Task brief = Reproduce every record below line for line, with no changes.

Records for finding items
++++++++++

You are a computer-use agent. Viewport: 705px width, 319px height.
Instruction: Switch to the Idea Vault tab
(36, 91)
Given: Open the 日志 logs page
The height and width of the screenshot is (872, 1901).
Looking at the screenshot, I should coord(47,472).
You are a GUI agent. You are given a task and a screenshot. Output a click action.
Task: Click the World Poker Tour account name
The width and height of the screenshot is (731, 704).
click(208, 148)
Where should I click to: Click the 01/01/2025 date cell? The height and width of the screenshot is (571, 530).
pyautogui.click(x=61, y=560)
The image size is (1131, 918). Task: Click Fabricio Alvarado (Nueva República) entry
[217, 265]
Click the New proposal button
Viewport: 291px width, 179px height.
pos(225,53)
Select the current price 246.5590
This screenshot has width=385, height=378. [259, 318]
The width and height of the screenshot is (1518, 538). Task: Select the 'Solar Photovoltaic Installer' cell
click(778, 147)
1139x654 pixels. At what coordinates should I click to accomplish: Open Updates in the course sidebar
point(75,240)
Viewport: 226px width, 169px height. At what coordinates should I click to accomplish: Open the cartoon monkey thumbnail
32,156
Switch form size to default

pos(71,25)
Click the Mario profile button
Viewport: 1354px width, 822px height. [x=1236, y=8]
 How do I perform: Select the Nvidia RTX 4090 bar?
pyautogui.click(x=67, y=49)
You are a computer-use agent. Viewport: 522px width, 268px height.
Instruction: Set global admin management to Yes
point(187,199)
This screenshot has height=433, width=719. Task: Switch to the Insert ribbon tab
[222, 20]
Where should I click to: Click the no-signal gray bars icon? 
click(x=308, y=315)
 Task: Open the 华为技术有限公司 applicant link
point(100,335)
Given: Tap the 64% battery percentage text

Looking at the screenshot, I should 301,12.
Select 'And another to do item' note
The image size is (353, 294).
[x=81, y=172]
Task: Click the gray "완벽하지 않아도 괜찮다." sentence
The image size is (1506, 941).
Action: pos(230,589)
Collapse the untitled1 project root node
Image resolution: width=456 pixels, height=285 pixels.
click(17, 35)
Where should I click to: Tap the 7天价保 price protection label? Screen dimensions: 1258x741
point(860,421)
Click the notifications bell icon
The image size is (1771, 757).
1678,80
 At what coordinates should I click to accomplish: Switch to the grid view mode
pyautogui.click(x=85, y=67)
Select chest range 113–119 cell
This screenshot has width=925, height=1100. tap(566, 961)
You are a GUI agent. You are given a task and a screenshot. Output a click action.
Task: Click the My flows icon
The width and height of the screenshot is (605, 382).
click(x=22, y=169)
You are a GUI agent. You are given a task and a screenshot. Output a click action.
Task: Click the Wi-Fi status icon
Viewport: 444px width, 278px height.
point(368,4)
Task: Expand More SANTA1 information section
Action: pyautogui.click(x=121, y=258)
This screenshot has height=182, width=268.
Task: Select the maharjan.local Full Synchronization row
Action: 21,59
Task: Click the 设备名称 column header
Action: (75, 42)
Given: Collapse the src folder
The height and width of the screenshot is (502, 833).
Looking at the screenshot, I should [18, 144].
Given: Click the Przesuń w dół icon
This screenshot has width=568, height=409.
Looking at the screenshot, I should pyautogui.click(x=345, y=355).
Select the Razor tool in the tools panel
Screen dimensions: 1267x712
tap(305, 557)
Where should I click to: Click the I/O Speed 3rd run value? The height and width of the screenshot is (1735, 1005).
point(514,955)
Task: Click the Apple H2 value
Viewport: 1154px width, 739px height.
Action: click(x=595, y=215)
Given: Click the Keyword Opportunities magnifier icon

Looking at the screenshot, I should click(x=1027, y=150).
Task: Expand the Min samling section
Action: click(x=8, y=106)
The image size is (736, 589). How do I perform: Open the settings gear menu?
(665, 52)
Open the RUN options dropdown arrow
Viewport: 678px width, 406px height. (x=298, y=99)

++++++++++

Solution to this problem =
You are a computer-use agent. Viewport: 705px width, 319px height.
Instruction: Switch to the Idea Vault tab
(36, 91)
Given: Open the 日志 logs page
The height and width of the screenshot is (872, 1901).
Looking at the screenshot, I should coord(47,472).
You are a GUI agent. You are given a task and a screenshot. Output a click action.
Task: Click the World Poker Tour account name
The width and height of the screenshot is (731, 704).
click(208, 148)
Where should I click to: Click the 01/01/2025 date cell? The height and width of the screenshot is (571, 530).
pyautogui.click(x=61, y=560)
The image size is (1131, 918). Task: Click Fabricio Alvarado (Nueva República) entry
[217, 265]
Click the New proposal button
Viewport: 291px width, 179px height.
pos(225,53)
Select the current price 246.5590
This screenshot has width=385, height=378. [259, 318]
The width and height of the screenshot is (1518, 538). Task: Select the 'Solar Photovoltaic Installer' cell
click(778, 147)
1139x654 pixels. At what coordinates should I click to accomplish: Open Updates in the course sidebar
point(75,240)
Viewport: 226px width, 169px height. At what coordinates should I click to accomplish: Open the cartoon monkey thumbnail
32,156
Switch form size to default

pos(71,25)
Click the Mario profile button
Viewport: 1354px width, 822px height. [x=1236, y=8]
 How do I perform: Select the Nvidia RTX 4090 bar?
pyautogui.click(x=67, y=49)
You are a computer-use agent. Viewport: 522px width, 268px height.
Instruction: Set global admin management to Yes
point(187,199)
This screenshot has height=433, width=719. Task: Switch to the Insert ribbon tab
[222, 20]
Where should I click to: Click the no-signal gray bars icon? 
click(x=308, y=315)
 Task: Open the 华为技术有限公司 applicant link
point(100,335)
Given: Tap the 64% battery percentage text

Looking at the screenshot, I should 301,12.
Select 'And another to do item' note
The image size is (353, 294).
[x=81, y=172]
Task: Click the gray "완벽하지 않아도 괜찮다." sentence
The image size is (1506, 941).
Action: pos(230,589)
Collapse the untitled1 project root node
Image resolution: width=456 pixels, height=285 pixels.
click(17, 35)
Where should I click to: Tap the 7天价保 price protection label? Screen dimensions: 1258x741
point(860,421)
Click the notifications bell icon
The image size is (1771, 757).
1678,80
 At what coordinates should I click to accomplish: Switch to the grid view mode
pyautogui.click(x=85, y=67)
Select chest range 113–119 cell
This screenshot has width=925, height=1100. tap(566, 961)
You are a GUI agent. You are given a task and a screenshot. Output a click action.
Task: Click the My flows icon
The width and height of the screenshot is (605, 382).
click(x=22, y=169)
You are a GUI agent. You are given a task and a screenshot. Output a click action.
Task: Click the Wi-Fi status icon
Viewport: 444px width, 278px height.
point(368,4)
Task: Expand More SANTA1 information section
Action: pyautogui.click(x=121, y=258)
This screenshot has height=182, width=268.
Task: Select the maharjan.local Full Synchronization row
Action: 21,59
Task: Click the 设备名称 column header
Action: (75, 42)
Given: Collapse the src folder
The height and width of the screenshot is (502, 833).
Looking at the screenshot, I should [18, 144].
Given: Click the Przesuń w dół icon
This screenshot has width=568, height=409.
Looking at the screenshot, I should pyautogui.click(x=345, y=355).
Select the Razor tool in the tools panel
Screen dimensions: 1267x712
tap(305, 557)
Where should I click to: Click the I/O Speed 3rd run value? The height and width of the screenshot is (1735, 1005).
point(514,955)
Task: Click the Apple H2 value
Viewport: 1154px width, 739px height.
Action: click(x=595, y=215)
Given: Click the Keyword Opportunities magnifier icon

Looking at the screenshot, I should click(x=1027, y=150).
Task: Expand the Min samling section
Action: click(x=8, y=106)
The image size is (736, 589). How do I perform: Open the settings gear menu?
(665, 52)
Open the RUN options dropdown arrow
Viewport: 678px width, 406px height. (x=298, y=99)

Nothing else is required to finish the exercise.